Tarefas escritas ->
A: Na citação de Yin presente no trecho para leitura, que tipos de evidências o estudo de caso é capaz de abranger?
B: Diga se cada afirmação abaixo está de acordo com o trecho para leitura, respondendo sim ou não e citando as palavras do trecho que decidem a questão.
(i) Para Severino, as técnicas só podem ser empregadas em pesquisas que sigam uma única metodologia.
(ii) A própria pesquisadora construiu os dispositivos usados na pesquisa.
(iii) Segundo Severino, as técnicas precisam ser compatíveis com os métodos adotados.

4.3 Sobre os dispositivos para construção de informações

Os estudos de inspiração etnográfica, em especial os de etnografia escolar, demandam do

pesquisador o cuidado na escolha precisa dos dispositivos para coleta de informações, em face

dos objetivos elencados na pesquisa. Nesse sentido, buscamos congregar uma variedade de

técnicas porquê [...] “a força exclusiva do estudo de caso é sua capacidade de lidar com uma

ampla variedade de evidências – documentos, artefatos, entrevistas e observações [...]” (YIN,

2010, p. 32).

Na etapa de imersão empírica, o estudo de caso etnográfico demanda do pesquisador um

intenso trabalho de sistematização e decisões precisas sobre o uso das técnicas mais adequadas

para construção de informações, depoimentos e relatos importantes para desvelar a realidade em

estudo. Além disso, coube à pesquisadora a construção dos dispositivos a serem usados na

pesquisa, pois, assim, foram ajustados cada instrumento às necessidades que a própria dinâmica

da investigação vai apresentando. Severino (2007, p. 41) aponta que:

As técnicas são os procedimentos operacionais que servem

de mediação prática para a realização das pesquisas. Como

tais, podem ser utilizadas em pesquisas conduzidas mediante

diferentes metodologias e fundadas em diferentes

epistemologias. Mas, obviamente, precisam ser compatíveis

com os métodos adotados e com os paradigmas

epistemológicos adotados.

Dados fornecidos ->
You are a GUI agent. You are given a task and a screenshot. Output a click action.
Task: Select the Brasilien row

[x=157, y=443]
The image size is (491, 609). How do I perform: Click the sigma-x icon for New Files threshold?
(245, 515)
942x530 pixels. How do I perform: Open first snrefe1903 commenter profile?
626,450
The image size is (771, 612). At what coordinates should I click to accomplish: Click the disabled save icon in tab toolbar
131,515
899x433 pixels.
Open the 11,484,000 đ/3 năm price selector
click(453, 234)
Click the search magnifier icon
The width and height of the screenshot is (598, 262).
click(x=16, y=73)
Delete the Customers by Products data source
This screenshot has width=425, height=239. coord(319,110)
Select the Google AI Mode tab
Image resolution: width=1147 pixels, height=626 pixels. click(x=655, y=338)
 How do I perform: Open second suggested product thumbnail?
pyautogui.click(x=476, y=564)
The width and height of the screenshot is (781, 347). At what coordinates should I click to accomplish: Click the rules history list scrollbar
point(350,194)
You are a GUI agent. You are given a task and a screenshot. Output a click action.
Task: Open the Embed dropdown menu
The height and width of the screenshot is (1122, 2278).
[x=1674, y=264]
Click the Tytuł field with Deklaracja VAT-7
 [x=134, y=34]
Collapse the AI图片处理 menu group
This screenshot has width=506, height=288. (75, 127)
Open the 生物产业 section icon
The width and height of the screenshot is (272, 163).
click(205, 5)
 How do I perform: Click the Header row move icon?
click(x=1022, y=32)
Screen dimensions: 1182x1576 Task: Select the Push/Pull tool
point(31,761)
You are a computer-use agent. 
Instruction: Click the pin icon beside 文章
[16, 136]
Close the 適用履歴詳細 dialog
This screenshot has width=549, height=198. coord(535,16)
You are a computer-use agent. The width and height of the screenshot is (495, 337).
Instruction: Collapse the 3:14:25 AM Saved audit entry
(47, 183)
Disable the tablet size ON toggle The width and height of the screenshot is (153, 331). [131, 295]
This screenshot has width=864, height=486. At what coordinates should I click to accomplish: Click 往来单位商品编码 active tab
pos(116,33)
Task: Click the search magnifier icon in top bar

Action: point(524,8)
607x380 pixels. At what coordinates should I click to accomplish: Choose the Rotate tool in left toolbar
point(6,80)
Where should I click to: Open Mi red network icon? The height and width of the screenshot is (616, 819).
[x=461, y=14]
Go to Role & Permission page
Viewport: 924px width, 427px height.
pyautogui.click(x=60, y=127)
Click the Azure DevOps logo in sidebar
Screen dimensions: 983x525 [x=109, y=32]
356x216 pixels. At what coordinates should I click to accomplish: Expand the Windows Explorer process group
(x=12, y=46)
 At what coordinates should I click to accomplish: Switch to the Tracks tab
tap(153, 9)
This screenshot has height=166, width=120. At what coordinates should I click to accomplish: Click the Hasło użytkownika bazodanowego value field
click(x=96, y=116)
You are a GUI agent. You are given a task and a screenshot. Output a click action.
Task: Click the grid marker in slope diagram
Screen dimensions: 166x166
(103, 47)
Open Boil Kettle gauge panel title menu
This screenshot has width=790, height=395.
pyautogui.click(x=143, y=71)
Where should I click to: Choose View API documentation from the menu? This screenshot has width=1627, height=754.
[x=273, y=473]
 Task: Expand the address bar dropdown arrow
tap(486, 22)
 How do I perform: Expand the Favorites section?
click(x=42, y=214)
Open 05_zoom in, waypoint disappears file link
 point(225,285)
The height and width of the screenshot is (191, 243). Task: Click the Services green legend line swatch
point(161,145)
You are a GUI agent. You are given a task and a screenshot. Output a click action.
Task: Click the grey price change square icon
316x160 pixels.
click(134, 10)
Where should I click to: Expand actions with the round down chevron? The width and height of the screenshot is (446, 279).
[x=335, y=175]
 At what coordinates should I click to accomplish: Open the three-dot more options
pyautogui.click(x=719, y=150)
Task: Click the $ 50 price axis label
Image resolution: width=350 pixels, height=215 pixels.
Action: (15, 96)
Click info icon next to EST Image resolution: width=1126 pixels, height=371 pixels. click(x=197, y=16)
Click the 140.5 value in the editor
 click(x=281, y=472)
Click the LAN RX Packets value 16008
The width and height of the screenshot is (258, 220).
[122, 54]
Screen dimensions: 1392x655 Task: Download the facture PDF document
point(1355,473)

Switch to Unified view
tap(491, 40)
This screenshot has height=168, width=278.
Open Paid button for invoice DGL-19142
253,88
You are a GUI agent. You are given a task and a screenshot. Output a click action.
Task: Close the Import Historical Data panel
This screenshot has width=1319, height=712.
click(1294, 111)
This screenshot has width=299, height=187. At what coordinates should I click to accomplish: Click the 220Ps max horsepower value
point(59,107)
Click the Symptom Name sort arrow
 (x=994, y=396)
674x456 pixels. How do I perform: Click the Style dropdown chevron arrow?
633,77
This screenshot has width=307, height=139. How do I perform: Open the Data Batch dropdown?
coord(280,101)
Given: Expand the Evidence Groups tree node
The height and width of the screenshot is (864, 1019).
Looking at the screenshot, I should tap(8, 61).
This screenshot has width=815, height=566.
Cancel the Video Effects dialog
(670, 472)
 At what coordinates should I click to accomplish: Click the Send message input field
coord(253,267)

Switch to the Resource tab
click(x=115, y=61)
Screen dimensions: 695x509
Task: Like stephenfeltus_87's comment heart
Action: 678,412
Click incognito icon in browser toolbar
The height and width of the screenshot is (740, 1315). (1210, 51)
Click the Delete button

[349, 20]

Respostas completas ->
A: Documentos, artefatos, entrevistas e observações.

B:
(i) Não: "podem ser utilizadas em pesquisas conduzidas mediante diferentes metodologias".
(ii) Sim: "coube à pesquisadora a construção dos dispositivos a serem usados na pesquisa".
(iii) Sim: "precisam ser compatíveis com os métodos adotados".